_PROBLEM TO WORK ON_: This exercise asks for every line of the material that contains the word "link".

::::::::::

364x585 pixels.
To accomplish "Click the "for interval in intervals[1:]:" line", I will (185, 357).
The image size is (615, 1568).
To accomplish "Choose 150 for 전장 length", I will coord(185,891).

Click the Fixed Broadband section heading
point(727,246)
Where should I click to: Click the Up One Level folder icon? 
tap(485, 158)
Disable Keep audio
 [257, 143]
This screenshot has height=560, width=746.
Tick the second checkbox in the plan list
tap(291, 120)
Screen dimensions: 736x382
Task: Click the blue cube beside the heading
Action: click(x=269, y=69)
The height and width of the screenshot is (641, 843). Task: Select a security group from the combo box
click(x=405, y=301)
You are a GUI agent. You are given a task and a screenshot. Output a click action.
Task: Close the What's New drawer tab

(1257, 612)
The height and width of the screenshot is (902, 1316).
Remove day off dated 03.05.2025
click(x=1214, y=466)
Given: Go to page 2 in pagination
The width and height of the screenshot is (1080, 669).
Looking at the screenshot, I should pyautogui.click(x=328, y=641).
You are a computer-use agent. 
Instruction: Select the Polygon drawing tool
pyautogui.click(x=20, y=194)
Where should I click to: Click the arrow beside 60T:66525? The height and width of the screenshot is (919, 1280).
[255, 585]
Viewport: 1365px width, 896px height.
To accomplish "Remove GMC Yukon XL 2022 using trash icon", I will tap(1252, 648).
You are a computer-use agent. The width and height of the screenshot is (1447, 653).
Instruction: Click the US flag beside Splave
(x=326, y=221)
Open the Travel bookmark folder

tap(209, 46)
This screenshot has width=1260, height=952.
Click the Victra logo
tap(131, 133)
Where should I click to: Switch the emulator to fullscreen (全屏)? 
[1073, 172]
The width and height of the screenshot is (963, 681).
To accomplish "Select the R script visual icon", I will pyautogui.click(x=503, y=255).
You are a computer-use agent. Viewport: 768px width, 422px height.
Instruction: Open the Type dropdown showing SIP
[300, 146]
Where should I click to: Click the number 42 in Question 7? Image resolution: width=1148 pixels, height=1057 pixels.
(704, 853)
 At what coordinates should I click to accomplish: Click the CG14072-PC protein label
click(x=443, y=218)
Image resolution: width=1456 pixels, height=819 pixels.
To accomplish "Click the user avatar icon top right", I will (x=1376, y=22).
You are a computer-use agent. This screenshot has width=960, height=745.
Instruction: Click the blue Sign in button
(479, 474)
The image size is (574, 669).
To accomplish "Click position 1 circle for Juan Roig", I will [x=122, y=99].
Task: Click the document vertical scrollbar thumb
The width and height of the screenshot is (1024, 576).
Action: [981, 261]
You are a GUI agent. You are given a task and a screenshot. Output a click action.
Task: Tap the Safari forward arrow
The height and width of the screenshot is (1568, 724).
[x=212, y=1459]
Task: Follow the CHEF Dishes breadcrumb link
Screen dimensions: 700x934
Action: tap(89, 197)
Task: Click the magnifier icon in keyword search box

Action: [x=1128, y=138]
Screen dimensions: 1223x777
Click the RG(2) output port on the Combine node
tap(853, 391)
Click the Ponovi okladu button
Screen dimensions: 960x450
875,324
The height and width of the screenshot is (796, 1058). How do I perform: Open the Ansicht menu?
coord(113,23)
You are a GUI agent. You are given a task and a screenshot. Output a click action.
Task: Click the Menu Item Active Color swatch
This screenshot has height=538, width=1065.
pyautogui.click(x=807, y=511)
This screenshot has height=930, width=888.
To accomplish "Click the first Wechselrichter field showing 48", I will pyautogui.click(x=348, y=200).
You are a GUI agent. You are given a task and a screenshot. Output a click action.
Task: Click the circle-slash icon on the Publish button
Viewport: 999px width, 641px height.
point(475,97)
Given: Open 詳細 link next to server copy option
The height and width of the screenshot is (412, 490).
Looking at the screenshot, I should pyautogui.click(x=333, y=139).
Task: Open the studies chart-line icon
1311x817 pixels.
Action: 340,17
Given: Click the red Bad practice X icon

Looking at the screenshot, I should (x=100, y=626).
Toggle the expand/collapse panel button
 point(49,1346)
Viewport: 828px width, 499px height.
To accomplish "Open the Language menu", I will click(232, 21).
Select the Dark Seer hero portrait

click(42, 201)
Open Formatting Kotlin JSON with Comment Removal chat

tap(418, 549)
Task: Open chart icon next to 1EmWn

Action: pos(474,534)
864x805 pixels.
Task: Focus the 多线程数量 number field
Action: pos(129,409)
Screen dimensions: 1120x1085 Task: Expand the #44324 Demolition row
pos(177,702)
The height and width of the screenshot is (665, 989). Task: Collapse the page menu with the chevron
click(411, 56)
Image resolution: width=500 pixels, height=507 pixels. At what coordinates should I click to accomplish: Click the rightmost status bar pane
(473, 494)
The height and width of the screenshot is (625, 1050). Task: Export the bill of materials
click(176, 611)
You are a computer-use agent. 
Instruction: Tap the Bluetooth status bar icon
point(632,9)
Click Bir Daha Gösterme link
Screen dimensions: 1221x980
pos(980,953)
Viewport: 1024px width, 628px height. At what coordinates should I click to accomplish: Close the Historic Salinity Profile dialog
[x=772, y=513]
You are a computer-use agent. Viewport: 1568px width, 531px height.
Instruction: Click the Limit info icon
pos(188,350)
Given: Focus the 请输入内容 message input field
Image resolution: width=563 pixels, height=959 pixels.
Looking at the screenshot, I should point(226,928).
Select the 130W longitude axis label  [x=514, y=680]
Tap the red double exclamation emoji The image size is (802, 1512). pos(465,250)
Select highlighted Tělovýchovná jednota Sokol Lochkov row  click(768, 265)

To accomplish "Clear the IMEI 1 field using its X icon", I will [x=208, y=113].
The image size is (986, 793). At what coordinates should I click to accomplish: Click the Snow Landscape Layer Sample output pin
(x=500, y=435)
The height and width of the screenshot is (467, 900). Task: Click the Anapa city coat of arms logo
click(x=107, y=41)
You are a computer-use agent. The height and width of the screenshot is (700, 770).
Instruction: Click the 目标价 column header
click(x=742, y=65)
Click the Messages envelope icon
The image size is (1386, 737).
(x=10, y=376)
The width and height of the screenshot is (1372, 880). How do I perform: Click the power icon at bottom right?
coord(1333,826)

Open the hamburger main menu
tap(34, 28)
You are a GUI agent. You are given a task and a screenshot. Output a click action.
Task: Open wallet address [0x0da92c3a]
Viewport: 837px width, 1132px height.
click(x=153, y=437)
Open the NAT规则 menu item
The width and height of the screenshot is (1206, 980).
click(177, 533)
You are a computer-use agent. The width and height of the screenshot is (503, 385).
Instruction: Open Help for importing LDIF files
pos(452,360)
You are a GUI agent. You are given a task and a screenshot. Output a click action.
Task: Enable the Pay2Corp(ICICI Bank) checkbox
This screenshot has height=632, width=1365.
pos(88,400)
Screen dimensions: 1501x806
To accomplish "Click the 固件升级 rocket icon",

::::::::::

_REPLY_:
Task: Follow the CHEF Dishes breadcrumb link
Given: Open 詳細 link next to server copy option
Click Bir Daha Gösterme link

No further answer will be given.